On the other hand, the present day liberal and democratic sycophants of imperialism are crying hoarse to save the ‘system’. These sections of the Pakistani ruling classes are the beneficiaries of this democracy, which is in reality of the rich, by the rich and for the rich. The masses have suffered because of the excruciating poverty, price hike, unemployment, disease and misery. Thirty-eight thousand people in Pakistan fall below the poverty line every day. But the most important fact, which is undermined and concealed by the media, is the socioeconomic policies carried out by the military dictatorships and the so-called democratic regimes are fundamentally the same. In the present government, not even the faces of the most important ministers under dictatorships have changed. Whatever the political nature of the regime might be, the dictatorship of the financial oligarchy is always there and will always be as long as society is shackled in this ailing capitalist system. It is not ruled out that if the democratic facade of imperialism creates a crisis that threatens to unravel the economic system, the imperialist bosses would not hesitate to revert back to military dictatorship. In the last analysis, it is their interests of plunder that shape their policies of regime selection. The history of capitalism is witness to that. Ted Grant wrote in his epic work, The Unbroken Thread, “In the history of society there have been many methods of class rule. This is especially true of capitalist society, with many peculiar and variegated forms: republic, monarchy, fascism, democracy, dictatorship, Bonapartist, technocratic, centralised and federal, to give some examples.”

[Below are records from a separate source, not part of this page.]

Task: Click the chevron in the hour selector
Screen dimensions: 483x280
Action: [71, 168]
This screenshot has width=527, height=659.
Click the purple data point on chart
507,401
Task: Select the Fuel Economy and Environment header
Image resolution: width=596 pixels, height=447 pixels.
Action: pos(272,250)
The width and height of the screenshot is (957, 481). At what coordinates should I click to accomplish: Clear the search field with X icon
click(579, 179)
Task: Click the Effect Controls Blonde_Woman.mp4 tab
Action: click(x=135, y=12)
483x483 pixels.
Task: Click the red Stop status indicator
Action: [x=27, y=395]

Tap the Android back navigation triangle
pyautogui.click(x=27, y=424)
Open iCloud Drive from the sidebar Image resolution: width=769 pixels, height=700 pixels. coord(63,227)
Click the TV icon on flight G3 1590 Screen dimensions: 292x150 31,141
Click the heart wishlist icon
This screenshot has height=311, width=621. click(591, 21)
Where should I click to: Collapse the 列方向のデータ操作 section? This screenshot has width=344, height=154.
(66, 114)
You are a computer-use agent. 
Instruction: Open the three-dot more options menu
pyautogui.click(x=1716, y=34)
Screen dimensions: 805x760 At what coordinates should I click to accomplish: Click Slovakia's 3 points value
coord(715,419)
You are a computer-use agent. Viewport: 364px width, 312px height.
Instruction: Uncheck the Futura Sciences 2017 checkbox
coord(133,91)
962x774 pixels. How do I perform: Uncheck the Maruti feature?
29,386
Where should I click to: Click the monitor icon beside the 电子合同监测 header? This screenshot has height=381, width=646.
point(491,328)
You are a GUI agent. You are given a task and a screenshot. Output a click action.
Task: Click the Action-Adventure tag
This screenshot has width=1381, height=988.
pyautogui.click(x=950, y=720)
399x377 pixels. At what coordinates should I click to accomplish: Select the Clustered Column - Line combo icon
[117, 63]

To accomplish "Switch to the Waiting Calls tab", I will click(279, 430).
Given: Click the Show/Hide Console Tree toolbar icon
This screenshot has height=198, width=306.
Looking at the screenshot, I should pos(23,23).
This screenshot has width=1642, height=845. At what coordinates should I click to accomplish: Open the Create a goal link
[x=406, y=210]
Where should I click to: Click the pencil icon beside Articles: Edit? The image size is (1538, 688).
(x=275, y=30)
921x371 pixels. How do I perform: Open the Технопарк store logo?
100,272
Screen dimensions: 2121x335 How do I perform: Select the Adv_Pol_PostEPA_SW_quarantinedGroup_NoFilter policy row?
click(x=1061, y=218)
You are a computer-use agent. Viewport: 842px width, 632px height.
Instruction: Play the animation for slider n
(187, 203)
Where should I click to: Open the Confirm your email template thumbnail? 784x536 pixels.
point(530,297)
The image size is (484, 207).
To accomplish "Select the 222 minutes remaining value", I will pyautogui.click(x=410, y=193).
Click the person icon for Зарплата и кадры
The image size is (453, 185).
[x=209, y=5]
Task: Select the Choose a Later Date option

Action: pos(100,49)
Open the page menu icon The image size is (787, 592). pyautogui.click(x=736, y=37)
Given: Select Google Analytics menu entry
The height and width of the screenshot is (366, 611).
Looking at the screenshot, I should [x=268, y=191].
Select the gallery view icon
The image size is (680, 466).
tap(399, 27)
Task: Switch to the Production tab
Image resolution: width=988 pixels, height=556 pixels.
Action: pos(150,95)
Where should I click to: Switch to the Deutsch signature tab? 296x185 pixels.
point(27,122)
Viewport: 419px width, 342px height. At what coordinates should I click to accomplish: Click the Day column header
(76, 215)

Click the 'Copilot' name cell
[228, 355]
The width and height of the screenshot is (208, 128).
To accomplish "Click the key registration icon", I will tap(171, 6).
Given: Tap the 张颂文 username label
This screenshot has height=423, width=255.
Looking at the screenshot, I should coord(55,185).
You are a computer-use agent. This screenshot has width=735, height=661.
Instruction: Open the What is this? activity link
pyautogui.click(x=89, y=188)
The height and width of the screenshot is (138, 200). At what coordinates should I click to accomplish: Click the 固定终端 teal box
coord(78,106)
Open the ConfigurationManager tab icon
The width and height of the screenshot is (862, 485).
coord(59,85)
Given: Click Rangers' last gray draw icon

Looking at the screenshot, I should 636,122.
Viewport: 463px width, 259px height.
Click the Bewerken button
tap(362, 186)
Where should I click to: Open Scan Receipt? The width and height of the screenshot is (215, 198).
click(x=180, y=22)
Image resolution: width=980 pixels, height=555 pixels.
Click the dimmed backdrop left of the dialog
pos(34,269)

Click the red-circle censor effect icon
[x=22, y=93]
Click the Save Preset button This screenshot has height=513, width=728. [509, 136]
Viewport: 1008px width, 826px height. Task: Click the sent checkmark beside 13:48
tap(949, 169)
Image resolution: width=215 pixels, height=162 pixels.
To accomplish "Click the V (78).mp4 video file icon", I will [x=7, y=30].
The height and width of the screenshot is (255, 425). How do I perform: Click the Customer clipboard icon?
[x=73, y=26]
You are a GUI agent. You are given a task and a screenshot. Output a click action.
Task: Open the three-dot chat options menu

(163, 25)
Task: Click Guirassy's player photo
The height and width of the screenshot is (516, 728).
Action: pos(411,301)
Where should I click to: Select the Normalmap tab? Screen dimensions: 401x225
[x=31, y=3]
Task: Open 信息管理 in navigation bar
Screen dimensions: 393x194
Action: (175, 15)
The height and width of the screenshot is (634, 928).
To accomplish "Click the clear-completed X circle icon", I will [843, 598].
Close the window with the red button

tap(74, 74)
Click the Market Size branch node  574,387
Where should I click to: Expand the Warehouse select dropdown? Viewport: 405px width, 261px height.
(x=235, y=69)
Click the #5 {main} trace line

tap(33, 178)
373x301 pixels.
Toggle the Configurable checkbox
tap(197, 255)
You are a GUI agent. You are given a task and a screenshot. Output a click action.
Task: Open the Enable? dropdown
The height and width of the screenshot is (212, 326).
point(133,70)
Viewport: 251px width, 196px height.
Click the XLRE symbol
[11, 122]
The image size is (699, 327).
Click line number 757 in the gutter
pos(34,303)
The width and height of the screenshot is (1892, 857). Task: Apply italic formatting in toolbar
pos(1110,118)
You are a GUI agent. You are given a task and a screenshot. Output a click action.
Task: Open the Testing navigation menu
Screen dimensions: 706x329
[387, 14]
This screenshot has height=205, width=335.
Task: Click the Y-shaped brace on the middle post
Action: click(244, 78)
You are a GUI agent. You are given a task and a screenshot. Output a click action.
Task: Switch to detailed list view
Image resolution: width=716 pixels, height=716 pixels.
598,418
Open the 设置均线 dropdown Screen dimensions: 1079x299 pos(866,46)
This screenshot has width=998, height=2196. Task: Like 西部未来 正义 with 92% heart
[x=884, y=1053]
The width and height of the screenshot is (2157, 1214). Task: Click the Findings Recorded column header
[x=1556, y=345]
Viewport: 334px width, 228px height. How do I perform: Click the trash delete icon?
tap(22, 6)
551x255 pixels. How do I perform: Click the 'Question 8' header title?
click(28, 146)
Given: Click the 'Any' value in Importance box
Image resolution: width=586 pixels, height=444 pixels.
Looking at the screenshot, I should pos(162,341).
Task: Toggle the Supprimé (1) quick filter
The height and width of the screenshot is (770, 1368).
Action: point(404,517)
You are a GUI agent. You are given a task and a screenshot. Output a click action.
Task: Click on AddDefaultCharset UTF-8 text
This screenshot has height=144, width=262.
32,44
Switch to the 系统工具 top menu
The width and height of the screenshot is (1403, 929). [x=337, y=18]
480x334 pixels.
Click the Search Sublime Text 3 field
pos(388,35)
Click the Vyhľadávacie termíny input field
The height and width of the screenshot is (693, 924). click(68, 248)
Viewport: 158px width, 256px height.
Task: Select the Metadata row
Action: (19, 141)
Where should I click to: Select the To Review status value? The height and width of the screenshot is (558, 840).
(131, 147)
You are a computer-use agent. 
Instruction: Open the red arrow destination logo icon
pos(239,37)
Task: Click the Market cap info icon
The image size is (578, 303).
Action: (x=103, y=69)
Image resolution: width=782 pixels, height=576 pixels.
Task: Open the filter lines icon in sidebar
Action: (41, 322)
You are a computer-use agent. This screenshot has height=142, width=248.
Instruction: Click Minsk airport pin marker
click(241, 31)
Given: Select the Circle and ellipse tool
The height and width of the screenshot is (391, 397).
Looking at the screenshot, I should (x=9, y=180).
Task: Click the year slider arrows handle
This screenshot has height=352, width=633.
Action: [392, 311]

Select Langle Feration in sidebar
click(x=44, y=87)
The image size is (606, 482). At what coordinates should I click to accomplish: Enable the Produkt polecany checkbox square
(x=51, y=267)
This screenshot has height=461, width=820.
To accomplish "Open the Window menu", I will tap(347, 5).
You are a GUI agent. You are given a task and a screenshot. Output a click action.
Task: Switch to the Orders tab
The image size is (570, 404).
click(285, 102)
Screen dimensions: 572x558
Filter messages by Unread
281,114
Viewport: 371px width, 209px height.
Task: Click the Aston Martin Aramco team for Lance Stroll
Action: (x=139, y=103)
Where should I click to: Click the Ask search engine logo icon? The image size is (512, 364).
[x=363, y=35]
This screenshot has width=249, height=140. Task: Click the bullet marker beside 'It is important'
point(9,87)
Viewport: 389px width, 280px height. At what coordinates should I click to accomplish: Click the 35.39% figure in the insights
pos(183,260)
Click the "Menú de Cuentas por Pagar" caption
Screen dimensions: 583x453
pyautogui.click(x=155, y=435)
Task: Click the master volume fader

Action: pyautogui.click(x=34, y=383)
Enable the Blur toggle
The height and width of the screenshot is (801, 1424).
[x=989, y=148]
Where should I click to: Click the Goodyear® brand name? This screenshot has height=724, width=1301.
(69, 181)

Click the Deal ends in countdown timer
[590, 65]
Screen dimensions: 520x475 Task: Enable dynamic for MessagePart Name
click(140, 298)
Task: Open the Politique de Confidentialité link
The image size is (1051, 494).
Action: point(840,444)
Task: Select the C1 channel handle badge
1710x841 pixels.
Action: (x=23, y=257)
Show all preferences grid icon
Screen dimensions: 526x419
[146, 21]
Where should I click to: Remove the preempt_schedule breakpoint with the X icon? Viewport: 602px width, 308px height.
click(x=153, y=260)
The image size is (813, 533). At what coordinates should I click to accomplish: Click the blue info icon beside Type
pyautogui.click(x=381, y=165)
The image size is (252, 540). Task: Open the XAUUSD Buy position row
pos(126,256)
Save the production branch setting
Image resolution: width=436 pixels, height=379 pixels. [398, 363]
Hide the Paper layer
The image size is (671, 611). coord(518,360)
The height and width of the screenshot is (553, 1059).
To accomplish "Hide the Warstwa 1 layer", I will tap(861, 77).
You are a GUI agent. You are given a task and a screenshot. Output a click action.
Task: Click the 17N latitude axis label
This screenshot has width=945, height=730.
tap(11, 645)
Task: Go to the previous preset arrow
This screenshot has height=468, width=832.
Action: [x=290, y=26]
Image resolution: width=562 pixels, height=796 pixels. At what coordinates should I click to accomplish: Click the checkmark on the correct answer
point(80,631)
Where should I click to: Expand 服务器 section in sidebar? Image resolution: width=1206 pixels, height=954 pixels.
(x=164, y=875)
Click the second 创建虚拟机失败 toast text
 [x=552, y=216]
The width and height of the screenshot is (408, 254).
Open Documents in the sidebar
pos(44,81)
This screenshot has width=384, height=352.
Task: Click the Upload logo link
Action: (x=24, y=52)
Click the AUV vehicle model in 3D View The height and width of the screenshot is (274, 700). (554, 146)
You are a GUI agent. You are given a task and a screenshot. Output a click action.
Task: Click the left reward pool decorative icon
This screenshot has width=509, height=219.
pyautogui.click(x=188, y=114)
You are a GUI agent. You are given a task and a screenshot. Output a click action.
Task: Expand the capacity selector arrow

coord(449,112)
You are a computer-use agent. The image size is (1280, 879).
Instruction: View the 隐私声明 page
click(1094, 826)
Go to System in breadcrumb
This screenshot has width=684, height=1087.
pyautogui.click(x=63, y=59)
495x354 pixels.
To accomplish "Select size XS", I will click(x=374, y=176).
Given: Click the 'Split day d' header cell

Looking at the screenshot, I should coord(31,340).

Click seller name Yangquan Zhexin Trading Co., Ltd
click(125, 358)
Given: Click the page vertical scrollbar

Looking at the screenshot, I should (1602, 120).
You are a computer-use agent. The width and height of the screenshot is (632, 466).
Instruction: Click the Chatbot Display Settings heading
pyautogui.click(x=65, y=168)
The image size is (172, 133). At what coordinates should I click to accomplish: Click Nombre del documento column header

The military has directly ruled the country for half of its chequered history. The main reason was the failure of the ruling class to complete the tasks of the bourgeois revolution. A class that got its profits and surplus through plundering the state and monstrous exploitation of society gave the most powerful state institution its blessings to intervene to retrieve the crumbling capitalist system. In the process of such long dictatorial rule, the military itself became part of the plundering elite and it is not an accident that leaving aside its huge share in the black economy that constitutes two-thirds of the whole economic base of Pakistan, it is also the largest business enterprise with assets of more than $ 27 billion in industry, farming and services in the formal sector. This financial status of the military is the main interest of its elite along with largesse of the country’s resources to be spent on defence to keep its structures running and the commissions from its defence contracts expanding. It is also a fact that the military expenditures increase more in the so-called democratic regimes than under direct military rule. This shows the pathetic character of Pakistan’s civilian political elite.

At the moment, the economic crisis has become so severe that its reverberations are exploding the contradictions within the ruling elite and the state institutions. The right-wing has never been weaker. The state institutions are in internal decay and hence these acts of desperation from the judiciary and the army. Even if the imperialists manage to engineer a patch-up, it would be fragile and short-lived. A military coup, though not the most likely perspective, cannot be ruled out. However, if it comes from the lower tiers it will be a gory affair leading to a bloody civil war, pulverising an already devastated society. A military dictatorship will be a terrible setback for the masses. It will push mass consciousness backwards and create illusions in bourgeois democracy yet again. The vicious cycle of different variants of capitalist rule will continue to ensnare the masses. But in the present harrowing socio-economic scenario, it can also provoke a mass revolt that will not stop at the stage of bourgeois democracy. For a genuine workers’ democracy the modes of production, the economy and resources of the country have to be in the collective ownership of the toilers. Only such a revolutionary change can end this cruel agonising suffering and salvage society.